Objective = Pick up the article on rice price volatility in Myanmar where it ends and keep writing it.

Quoted text =

_ _ _ _

“All farmers are struggling... We are faced with very low prices after harvesting, the rising cost of rice production, and hardly any access to bank loans that are suitable for farmers like us,” U Phyo, a farmer of Zeegon Town, told World Bank.
U Phyo owns nine acres of land in Zeegon, which is less than 190 kilometres north of Yangon, where he grows rice.
His hardship was shared with World Bank staff collecting data for the “Myanmar: Rice Price Volatility and Poverty Reduction” report which was released on November 24.
The study finds that rice price volatility in Myanmar is the highest among net rice exporting countries in Asia, preventing Myanmar’s rice farmers from earning high profits and keeping many families at or close to poverty income levels. Rice prices have also risen by 40 per cent between 2009-2013, much higher than in the peer rice net-exporting countries like Vietnam and Thailand. This increases pressure on Myanmar’s overall food security and export competitiveness.
“Rice price volatility is of concern to the Myanmar government given the high importance of rice for farm incomes and consumer expenditures, and thereby for food security and poverty reduction,” the report said.
The report finds that high rice price volatility is mostly due to internal causes which can be addressed by raising productivity, spreading production evenly over the year, improving milling and storage, strengthening market transparency, and adopting export-friendly policies.
“Agriculture is at the heart of poverty reduction in Myanmar. Changes in rice prices affect nearly 50% of the population whose livelihood depends on rice production,” said Abdoulaye Seck, the World Bank’s country manager in Myanmar. “A majority of rural population lives close to the poverty line and spends more than 60 per cent of their incomes on food. Even temporary increase in rice prices reduces real income and households’ spending on health, education or more nutritious food. Rice price volatility, indeed, should concern everyone in Myanmar.”
A UN survey released in May showed that about 95 per cent of adults in Myanmar live on less than US$10 a day.
The country’s goal is to reduce the poverty rate to 16 per cent by 2015 from 26 per cent in 2011.
Expected to show over 7 per cent in economic growth in the next few years, Myanmar is still one of the smallest economies in the world with the per-capita income below $1,000. Over 70 per cent of population is now living on income from rice.
Myanmar was once the world’s top rice exporter.
According to the Myanmar Rice Federation, the major ricegrowing region is the Ayeywaddy. Myanmar’s average yearly production of rice has been steady at about 30 million tonnes since 2006, according to the federation.
In a report “Myanmar: Capitalising on Rice Export Opportunities” released in June, World Bank said that Myanmar has a chance to rejuvenate its glory if its export strategy is reviewed. The country’s rice exports could more than double if production is raised and foreign investors are welcomed into the milling sector. The report showed Myanmar's paddy yield was the among the lowest in Asean, at 2.52 tonnes per hectare (6.25 rai) during 20102012 compared to 5.60 tonnes in Vietnam, which topped the chart.

_ _ _ _

Element and text position data =
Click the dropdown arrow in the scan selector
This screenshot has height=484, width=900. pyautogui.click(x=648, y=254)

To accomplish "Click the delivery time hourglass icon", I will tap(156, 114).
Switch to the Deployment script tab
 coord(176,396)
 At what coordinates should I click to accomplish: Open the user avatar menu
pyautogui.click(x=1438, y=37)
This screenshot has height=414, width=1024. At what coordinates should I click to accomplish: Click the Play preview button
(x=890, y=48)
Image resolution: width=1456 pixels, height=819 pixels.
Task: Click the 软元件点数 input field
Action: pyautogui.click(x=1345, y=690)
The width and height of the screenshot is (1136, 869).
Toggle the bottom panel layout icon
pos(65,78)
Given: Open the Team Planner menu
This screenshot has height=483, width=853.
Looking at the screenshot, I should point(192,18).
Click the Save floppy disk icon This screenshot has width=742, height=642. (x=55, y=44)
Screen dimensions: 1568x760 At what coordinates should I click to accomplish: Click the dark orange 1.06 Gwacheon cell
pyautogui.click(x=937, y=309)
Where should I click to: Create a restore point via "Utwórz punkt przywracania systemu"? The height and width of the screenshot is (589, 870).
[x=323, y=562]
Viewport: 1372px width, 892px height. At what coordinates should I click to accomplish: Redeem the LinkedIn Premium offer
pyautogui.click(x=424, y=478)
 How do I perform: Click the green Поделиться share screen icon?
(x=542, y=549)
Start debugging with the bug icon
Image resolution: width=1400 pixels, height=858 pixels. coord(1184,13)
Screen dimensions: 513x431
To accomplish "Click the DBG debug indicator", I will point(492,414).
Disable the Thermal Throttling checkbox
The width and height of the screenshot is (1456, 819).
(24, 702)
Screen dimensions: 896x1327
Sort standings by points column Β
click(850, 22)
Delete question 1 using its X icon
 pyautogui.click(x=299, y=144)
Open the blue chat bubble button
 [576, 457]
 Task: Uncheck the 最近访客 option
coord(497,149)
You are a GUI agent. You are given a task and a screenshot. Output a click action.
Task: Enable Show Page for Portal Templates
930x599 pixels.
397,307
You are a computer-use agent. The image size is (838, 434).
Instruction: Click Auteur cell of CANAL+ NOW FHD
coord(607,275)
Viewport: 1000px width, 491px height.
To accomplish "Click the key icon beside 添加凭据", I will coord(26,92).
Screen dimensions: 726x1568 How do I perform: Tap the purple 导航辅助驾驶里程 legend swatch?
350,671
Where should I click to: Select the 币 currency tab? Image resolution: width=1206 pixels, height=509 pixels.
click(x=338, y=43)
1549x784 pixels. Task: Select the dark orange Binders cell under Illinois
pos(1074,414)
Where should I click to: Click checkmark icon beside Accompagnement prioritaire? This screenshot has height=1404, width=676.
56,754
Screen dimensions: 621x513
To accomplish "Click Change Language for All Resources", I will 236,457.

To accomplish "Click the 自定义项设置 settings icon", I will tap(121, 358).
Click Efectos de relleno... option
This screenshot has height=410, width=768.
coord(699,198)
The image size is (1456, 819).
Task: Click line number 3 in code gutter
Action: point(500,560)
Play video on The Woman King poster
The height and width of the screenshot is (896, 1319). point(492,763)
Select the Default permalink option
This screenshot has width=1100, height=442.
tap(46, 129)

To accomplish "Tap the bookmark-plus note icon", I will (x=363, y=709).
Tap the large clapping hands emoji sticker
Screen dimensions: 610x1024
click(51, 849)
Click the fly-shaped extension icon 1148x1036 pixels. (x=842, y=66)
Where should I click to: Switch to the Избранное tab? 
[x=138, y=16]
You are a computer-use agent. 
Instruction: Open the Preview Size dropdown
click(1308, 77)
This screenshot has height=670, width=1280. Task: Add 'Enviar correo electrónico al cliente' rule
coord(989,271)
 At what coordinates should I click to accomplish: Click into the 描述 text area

_ _ _ _

The reply =
While yields are low, price volatility hurts the country’s exports.
“Addressing price volatility requires a good assessment of the actual situation because rice production is seasonal and price volatility is inherent in agricultural markets," said Sergiy Zorya, a Word Bank senior agricultural economist, a lead author of the report. “Stable prices per se do not generate long-term agricultural growth if it is achieved through shortsighted policies. Short-term measures such as export restrictions, minimum farm prices or government-owned stocks might reduce some volatility but rarely produce positive outcomes for food security and poverty reduction in the long term“.
Key obstacles
Price volatility in Myanmar could be reduced by spreading rice production more evenly over the marketing year, said World Bank in a new report released this week.
In the “Myanmar: Rice Price Volatility and Poverty Reduction” report, World Bank noted that the increase of rice prices in Myanmar was a result of the large public wage increases in recent years, the increased cross-border trade in rice with China, and economic transition in general. By the end of 2013, Myanmar rice export prices had essentially equalised with the export prices in Vietnam and Thailand, it said.
The high concentration of the paddy harvest in November and December is the main cause of rice price volatility. Nearly 70 per cent of paddy is harvested in just two months of the monsoon season. This results into sharp price drops from December to January and spike-ups between May and October.
The report furthered that lower costs of doing business and improved access to finance for rice mills and traders would reduce storage costs and increase private stocks, acting to smooth price fluctuations. Investments in rural roads and telecom infrastructure would increase market integration and help stabilise rice prices in a market-friendly manner.
“Any strategy for stabilising rice price volatility has to address its structural causes,” said Ulrich Zachau, the World Bank’s country director for Myanmar.
“International experience shows that there is a significant trade-off between lowering price volatility with short-term measures and maintaining price competitiveness. Long-term structural issues can be solved only through investments in agriculture and infrastructure, improved business environment, and social safety nets. Open trade policy should be the one and foremost policy goal for Myanmar”.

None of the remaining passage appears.